Senin, 08 Juli 2013

Putting part-time employment in perspective

Much has been made of late over the fact that the number of people employed part-time for economic reasons has jumped—by more than 300K in June, which is more than the entire gain in employment for the month. In reality, the number of involuntary part-timers has been slowly declining over the past several years, much as it does in every recovery, and the increase in June is similar to other monthly increases in recent years, and thus looks to be more a problem of seasonal adjustment than any sudden change in the dynamics of the labor force or the jobs market. The problem today with part-time employment is not the recent growth in part-timers, but the fact that the number of part-timers remains unusually high relative to what it was in prior business cycles, just as the unemployment rate in general remains unusually high.

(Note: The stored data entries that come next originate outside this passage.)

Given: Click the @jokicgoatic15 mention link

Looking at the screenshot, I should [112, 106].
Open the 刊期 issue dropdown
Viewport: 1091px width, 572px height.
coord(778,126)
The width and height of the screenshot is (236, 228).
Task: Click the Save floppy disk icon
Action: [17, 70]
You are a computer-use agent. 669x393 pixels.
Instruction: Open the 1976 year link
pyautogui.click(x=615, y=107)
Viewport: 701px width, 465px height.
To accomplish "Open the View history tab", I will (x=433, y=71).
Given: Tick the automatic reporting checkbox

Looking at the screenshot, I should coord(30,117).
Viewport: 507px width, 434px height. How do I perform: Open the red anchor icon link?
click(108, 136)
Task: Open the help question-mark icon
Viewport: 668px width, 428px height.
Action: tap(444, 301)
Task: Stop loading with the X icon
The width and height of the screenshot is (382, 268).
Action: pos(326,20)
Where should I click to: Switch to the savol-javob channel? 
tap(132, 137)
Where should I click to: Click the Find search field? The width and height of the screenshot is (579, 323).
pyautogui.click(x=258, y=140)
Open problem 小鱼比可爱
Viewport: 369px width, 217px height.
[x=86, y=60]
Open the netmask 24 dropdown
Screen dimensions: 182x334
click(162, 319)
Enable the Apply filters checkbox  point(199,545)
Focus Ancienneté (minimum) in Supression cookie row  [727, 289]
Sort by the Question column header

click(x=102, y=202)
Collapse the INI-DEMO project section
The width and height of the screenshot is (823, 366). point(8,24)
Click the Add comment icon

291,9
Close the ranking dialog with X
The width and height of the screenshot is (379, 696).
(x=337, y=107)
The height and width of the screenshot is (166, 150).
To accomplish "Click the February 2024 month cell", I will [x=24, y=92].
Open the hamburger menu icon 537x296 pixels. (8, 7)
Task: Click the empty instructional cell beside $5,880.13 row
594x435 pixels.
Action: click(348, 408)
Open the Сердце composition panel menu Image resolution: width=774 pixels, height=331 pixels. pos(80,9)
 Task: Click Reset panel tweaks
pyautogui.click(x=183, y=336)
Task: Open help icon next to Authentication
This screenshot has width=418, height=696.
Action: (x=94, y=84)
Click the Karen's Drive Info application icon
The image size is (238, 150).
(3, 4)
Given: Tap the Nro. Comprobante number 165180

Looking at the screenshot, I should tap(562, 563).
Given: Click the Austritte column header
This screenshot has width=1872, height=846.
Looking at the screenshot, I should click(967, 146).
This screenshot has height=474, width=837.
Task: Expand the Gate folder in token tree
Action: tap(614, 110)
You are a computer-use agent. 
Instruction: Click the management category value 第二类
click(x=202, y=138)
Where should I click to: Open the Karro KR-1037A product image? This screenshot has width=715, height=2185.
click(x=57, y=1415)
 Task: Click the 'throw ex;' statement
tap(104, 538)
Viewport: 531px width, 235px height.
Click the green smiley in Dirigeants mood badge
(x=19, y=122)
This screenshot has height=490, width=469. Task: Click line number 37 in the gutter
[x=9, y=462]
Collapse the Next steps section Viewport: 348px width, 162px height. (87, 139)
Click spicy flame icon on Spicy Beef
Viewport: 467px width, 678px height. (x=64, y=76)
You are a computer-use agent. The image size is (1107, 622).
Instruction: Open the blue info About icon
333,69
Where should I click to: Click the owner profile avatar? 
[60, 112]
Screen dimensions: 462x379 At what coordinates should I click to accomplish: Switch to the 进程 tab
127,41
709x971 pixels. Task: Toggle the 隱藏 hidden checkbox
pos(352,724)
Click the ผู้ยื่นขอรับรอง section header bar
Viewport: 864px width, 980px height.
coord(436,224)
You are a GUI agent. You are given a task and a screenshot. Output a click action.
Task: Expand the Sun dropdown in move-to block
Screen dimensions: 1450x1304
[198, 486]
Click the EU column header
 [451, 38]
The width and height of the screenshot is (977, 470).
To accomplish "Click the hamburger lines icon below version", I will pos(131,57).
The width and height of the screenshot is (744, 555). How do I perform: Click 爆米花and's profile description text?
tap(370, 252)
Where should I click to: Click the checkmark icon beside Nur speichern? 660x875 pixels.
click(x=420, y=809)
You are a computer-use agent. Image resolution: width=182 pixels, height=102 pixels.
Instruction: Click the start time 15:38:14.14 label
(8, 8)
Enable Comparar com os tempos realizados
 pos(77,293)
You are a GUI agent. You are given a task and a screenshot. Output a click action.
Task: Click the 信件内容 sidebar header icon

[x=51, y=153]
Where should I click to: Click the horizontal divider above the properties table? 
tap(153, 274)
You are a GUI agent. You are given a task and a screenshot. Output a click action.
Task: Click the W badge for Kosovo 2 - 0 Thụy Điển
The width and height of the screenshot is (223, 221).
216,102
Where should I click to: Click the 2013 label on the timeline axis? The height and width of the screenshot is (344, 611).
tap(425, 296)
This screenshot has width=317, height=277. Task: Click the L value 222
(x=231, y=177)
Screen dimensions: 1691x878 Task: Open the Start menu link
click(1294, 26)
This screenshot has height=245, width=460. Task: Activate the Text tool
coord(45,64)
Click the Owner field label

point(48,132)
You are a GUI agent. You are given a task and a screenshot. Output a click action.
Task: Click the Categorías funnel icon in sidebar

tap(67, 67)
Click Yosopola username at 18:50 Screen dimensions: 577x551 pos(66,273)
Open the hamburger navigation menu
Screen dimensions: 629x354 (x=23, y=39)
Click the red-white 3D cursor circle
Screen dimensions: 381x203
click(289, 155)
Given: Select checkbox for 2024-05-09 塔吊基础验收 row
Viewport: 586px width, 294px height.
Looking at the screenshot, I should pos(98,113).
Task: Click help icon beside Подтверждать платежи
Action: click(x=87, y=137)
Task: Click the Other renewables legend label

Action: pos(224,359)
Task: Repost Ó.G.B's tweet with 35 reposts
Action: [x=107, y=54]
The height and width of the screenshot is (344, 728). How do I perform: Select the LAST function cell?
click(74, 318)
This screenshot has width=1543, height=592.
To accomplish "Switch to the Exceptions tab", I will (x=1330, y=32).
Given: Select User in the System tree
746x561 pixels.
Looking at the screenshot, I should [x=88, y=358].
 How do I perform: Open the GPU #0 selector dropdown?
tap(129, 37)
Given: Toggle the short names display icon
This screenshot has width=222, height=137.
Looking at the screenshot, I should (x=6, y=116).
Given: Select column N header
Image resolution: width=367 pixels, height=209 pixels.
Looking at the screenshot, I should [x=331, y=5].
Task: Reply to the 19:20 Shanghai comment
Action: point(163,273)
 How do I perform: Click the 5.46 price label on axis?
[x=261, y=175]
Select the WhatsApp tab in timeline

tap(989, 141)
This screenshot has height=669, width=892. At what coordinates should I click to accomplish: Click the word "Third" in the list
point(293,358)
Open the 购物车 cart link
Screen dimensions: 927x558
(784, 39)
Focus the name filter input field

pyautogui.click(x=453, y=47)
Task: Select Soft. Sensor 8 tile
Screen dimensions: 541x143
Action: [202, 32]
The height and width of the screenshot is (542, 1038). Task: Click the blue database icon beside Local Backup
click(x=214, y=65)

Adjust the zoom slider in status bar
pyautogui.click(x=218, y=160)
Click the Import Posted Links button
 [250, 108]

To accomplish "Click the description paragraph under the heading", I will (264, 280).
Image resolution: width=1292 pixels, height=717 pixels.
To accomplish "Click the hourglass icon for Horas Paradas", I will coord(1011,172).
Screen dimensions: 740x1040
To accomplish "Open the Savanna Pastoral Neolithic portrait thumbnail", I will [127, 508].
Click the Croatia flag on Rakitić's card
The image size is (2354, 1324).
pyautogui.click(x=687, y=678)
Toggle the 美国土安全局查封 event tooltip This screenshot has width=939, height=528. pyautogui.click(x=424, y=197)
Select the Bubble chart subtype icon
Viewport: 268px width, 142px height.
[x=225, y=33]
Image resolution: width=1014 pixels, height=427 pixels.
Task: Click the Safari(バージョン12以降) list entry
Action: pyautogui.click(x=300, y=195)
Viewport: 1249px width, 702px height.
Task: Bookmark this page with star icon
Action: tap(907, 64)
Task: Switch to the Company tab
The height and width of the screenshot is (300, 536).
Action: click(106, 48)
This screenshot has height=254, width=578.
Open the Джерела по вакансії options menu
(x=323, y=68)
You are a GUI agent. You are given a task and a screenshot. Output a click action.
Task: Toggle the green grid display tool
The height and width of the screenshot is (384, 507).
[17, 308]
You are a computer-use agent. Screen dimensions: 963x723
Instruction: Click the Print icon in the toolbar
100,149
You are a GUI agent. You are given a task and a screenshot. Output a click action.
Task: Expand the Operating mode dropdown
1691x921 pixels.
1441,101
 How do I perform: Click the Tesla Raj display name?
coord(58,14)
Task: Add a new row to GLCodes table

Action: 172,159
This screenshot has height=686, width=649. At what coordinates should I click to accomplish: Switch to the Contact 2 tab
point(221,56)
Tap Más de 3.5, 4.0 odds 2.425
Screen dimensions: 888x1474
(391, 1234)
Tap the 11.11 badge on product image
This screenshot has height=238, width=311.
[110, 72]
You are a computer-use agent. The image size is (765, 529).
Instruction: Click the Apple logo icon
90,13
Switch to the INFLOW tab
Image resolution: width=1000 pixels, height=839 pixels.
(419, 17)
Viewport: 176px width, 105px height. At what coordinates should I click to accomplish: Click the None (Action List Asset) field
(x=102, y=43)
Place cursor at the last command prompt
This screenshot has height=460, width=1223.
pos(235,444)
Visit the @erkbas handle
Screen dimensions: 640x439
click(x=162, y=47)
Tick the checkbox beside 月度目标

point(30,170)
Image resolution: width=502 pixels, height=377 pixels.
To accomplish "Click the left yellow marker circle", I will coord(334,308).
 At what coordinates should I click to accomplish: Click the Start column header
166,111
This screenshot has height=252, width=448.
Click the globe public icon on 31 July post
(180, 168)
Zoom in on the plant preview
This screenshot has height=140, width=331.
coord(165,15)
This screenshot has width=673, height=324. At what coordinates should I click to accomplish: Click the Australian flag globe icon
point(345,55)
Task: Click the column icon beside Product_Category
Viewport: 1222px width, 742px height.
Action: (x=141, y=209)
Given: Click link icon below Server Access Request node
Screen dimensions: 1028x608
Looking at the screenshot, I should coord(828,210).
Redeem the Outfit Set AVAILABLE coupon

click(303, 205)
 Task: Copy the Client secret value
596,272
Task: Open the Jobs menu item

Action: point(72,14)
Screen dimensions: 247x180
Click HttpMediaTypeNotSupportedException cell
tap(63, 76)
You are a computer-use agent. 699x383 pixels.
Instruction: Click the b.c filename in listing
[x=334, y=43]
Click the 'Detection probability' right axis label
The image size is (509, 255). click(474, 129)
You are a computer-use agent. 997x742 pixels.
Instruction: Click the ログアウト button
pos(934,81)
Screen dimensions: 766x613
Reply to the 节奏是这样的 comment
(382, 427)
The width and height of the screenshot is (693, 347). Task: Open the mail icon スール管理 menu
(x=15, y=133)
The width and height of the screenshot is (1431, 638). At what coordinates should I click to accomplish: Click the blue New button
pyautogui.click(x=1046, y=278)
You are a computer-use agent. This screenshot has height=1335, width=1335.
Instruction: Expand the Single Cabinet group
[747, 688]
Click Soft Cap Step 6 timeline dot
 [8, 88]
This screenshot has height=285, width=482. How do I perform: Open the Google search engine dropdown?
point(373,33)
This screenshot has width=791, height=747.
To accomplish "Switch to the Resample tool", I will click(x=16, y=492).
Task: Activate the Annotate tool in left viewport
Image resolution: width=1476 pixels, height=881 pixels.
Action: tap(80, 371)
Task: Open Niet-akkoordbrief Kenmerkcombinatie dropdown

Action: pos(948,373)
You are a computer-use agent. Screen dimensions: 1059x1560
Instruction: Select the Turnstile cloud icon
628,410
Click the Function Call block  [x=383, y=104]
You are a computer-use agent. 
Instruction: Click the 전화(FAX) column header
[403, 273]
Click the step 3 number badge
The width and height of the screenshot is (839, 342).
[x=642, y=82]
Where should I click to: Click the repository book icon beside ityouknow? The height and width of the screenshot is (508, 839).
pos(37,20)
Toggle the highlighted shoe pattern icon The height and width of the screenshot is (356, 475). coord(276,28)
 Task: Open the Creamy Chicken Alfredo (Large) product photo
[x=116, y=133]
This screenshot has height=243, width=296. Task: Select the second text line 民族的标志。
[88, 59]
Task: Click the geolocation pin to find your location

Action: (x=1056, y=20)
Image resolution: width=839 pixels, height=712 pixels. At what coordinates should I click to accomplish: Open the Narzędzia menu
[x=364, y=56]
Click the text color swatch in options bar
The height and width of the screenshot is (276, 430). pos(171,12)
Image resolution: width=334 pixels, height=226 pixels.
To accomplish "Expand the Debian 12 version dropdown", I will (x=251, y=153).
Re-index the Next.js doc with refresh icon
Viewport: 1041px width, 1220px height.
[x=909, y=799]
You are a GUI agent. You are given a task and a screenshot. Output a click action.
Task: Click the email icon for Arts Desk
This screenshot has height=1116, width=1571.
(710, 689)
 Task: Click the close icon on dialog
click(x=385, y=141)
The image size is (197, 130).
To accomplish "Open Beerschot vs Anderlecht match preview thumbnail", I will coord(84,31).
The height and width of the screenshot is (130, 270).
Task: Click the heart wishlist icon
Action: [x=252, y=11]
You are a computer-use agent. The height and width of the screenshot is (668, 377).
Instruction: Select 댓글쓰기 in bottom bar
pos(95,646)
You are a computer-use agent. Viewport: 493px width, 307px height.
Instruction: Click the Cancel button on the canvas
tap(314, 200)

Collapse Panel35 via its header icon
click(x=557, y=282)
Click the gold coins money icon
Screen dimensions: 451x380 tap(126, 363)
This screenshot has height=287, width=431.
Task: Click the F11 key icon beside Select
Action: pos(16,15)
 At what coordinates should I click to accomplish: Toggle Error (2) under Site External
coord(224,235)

As the chart above shows, there was a huge, outsized gain in the number of part-time employed during the Great Recession; far more than anything we have seen in modern times. This can't be blamed on the failings of Obamacare, which wasn't passed until mid-2010 and which creates strong incentives for small and medium-sized businesses to prefer part-time workers over full-time workers in order to minimize their exposure to Obamacare's employer mandate. It should also be clear that last month's rise is not at all unusual: there have been several similar one-month increases in the past several years. The trend in this relatively volatile series remains down, in a fashion similar to what we have seen in prior business cycle expansions.

If there is anything to blame for the unusually high level of part-time employment, it is whatever has caused this recovery to be unusually weak. I think the finger of blame points towards a variety of causes: the uncertainty created by the Fed's Quantitative Easing, the generally high level of risk-aversion to be found in a variety of market indicators, the extremely strong demand for high-quality risk-free assets, the marked expansion of government spending than began in 2008, the rise in marginal tax rates, and the substantial increase in regulatory burdens, including those imposed by Obamacare.